2006-12-13 Thread andyhot
Cyrille37 wrote:
 Hello Sam,

 Thanks a lot for your long long explanation. It was really wonderfull
 for me.
 Now I've understood some architecture's best practices.

Indeed it was very helpful. Can't wait to see how
http://wiki.apache.org/tapestry/AnnotatedGuideToTapestrySource
develops!

BTW, I've found Pojos in action to be
an excellent resource on the subject.


 I've applied your methods to my little project using Spring2.

 Now I would like to practice the same little project with an
 Application Server.
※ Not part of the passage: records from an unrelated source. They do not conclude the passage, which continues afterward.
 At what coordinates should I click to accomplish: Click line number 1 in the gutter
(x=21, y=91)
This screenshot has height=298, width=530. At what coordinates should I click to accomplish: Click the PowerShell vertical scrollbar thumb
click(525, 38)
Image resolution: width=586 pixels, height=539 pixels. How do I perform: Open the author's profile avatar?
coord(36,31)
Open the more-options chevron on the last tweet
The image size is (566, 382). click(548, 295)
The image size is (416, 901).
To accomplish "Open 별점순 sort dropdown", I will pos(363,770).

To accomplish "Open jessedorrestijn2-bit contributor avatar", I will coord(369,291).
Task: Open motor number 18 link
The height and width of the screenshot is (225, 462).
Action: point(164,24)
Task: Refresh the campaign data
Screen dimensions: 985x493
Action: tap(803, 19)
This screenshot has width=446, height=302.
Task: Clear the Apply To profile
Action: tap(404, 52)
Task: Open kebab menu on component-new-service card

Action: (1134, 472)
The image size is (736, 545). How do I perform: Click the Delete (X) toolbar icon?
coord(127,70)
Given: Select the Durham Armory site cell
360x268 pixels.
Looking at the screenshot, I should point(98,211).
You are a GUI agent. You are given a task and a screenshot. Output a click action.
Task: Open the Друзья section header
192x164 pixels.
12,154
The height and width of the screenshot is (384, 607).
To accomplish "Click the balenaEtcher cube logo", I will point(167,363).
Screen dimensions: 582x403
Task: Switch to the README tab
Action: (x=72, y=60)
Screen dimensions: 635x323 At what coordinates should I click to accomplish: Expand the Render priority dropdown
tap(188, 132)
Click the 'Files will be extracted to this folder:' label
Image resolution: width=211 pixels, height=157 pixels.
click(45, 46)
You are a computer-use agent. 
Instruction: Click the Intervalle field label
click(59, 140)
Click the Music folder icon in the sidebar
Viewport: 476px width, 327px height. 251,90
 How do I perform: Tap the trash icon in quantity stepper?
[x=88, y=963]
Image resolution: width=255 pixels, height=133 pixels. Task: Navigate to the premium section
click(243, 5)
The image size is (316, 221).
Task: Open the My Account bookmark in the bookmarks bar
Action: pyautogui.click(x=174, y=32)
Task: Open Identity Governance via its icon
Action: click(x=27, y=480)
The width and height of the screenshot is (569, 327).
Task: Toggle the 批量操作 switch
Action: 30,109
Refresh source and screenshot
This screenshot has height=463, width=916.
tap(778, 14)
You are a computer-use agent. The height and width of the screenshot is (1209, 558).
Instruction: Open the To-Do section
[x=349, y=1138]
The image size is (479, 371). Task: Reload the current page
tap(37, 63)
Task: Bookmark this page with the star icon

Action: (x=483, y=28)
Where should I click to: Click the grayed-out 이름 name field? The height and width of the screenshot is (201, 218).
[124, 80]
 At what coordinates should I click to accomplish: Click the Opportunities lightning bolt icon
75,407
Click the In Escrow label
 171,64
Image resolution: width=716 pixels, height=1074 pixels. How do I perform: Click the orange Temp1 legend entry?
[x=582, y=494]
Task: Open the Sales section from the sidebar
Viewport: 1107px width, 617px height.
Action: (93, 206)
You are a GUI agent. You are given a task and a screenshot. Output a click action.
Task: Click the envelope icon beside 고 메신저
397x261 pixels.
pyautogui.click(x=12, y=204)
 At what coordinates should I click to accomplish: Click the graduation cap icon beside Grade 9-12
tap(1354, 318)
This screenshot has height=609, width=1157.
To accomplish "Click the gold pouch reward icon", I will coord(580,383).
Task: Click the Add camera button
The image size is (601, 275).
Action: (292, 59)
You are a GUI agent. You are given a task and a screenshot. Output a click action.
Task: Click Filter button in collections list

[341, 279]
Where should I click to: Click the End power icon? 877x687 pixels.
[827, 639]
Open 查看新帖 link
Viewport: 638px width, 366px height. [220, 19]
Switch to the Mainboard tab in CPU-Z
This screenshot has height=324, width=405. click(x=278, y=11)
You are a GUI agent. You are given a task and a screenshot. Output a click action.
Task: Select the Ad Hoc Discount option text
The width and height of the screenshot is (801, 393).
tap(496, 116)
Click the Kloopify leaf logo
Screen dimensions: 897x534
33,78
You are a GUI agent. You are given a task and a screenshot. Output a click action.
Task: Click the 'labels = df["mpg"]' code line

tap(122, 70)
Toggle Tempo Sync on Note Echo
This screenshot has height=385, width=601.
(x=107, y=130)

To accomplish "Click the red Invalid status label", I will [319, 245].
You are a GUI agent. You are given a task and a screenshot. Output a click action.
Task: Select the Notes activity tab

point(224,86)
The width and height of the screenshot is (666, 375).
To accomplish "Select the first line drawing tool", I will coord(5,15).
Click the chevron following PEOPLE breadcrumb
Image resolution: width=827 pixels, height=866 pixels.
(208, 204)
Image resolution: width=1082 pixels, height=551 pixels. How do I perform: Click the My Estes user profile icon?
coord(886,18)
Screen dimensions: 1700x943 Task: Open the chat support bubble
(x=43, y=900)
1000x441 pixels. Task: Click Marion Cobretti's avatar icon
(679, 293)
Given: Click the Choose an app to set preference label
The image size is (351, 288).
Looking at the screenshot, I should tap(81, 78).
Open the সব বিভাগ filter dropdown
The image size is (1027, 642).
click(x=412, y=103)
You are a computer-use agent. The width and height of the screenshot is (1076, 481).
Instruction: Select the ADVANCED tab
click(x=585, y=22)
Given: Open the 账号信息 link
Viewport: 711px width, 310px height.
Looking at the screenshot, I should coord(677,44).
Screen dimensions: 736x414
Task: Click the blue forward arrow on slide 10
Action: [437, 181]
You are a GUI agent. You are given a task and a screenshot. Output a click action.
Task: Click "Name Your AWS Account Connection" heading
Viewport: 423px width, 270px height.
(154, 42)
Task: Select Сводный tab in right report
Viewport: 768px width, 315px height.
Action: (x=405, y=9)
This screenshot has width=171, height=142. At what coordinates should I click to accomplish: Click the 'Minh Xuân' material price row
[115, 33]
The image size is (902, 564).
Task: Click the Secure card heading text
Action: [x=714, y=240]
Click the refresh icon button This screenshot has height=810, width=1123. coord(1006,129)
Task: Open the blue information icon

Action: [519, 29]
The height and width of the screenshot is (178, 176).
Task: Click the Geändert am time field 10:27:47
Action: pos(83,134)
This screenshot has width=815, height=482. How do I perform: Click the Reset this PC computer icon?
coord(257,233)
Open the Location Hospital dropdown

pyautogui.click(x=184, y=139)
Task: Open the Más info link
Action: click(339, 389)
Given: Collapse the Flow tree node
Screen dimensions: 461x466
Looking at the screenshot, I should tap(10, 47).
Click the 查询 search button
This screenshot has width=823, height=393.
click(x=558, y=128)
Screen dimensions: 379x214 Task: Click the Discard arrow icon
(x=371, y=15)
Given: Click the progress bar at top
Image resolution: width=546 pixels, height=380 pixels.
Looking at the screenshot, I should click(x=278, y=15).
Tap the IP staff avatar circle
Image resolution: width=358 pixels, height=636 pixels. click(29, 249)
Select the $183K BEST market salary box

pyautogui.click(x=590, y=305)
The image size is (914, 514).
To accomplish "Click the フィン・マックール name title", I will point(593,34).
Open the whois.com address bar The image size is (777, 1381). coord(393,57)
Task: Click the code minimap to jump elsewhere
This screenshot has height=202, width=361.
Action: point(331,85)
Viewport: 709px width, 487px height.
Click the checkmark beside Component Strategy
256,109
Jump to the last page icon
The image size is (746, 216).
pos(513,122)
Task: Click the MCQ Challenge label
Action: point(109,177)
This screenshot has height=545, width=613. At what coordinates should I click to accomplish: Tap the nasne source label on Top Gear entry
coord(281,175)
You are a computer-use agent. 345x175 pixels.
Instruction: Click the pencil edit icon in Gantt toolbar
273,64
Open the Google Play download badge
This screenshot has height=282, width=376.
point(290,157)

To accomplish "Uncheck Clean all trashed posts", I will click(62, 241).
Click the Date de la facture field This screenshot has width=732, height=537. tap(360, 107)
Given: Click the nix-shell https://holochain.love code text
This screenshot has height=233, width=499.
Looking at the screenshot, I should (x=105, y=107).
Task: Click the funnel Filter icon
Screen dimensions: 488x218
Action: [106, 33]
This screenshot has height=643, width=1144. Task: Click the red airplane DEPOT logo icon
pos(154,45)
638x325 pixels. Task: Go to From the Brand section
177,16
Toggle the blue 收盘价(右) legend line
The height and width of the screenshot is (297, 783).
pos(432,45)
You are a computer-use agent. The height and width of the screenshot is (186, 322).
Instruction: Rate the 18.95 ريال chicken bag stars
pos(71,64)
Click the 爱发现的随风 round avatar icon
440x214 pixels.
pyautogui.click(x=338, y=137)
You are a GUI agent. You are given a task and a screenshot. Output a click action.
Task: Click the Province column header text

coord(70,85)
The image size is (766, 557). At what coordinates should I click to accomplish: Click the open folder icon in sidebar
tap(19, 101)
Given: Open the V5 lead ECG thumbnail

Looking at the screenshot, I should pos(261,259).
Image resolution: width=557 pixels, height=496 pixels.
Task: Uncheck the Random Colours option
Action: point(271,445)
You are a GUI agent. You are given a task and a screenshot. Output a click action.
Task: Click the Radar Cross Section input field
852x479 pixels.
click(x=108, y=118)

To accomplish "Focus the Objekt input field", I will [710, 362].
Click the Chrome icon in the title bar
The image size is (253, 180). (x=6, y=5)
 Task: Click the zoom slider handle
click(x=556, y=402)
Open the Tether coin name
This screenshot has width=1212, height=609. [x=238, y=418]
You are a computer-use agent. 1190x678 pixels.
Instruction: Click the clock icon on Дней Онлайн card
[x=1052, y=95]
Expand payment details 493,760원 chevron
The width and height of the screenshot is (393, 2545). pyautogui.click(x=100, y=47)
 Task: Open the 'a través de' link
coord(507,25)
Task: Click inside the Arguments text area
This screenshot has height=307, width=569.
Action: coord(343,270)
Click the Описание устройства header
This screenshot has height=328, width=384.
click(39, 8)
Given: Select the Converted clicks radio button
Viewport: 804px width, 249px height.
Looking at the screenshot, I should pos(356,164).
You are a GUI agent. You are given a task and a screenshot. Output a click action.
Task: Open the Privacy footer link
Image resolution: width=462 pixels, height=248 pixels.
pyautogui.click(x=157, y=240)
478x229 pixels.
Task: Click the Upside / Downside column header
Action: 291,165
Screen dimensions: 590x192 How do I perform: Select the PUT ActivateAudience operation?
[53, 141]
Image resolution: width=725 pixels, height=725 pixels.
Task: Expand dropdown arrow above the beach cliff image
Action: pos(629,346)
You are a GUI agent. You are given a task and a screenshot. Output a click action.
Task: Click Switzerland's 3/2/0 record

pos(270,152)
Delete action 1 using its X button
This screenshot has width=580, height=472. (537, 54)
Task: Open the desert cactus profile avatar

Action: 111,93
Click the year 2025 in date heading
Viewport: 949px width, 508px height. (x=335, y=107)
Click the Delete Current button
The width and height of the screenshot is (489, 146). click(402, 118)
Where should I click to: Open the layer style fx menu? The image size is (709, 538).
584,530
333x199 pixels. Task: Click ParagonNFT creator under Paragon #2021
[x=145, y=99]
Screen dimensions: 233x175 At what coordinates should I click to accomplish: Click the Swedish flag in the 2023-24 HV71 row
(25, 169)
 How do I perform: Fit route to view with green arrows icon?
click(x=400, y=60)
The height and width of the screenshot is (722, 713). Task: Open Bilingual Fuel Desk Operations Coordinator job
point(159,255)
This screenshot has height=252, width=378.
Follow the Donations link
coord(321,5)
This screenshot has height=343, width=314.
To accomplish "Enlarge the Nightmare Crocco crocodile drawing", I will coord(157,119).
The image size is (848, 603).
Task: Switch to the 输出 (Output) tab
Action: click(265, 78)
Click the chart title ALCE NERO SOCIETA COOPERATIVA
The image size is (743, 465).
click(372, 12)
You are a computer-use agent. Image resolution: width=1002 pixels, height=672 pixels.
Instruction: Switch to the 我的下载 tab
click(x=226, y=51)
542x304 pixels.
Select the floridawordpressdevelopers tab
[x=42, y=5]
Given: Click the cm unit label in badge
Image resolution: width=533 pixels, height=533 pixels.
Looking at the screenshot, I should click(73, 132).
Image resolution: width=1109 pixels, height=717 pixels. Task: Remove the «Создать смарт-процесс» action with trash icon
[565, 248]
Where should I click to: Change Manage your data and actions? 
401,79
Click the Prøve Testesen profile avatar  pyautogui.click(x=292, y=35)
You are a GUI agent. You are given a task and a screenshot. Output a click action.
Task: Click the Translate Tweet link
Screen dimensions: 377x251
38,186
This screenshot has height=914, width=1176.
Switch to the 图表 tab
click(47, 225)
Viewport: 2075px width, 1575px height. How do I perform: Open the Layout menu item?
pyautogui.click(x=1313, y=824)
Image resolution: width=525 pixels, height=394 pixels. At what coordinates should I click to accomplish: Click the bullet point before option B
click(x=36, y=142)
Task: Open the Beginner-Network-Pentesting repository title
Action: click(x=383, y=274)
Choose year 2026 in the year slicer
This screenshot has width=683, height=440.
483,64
I've installed Glassfish.
 I will use Tapestry for the Web UI and make EJBs for services
 (business layer).

 So I've had a look at Hivemind's documentation about accessing EJBs
 from Hivemind to inject theirs references in Tapestry.
 But the service hivemind.lib.EJBProxyFactory Service seems to handle
 only Stateless session bean
 (http://hivemind.apache.org/hivemind-lib/EJBProxyFactory.html).

 So is it not possible to integrate Tapestry with EJBs services with
 Hivemind ?
 Have I to integrate Spring to permit Tapestry / EJBs interaction ?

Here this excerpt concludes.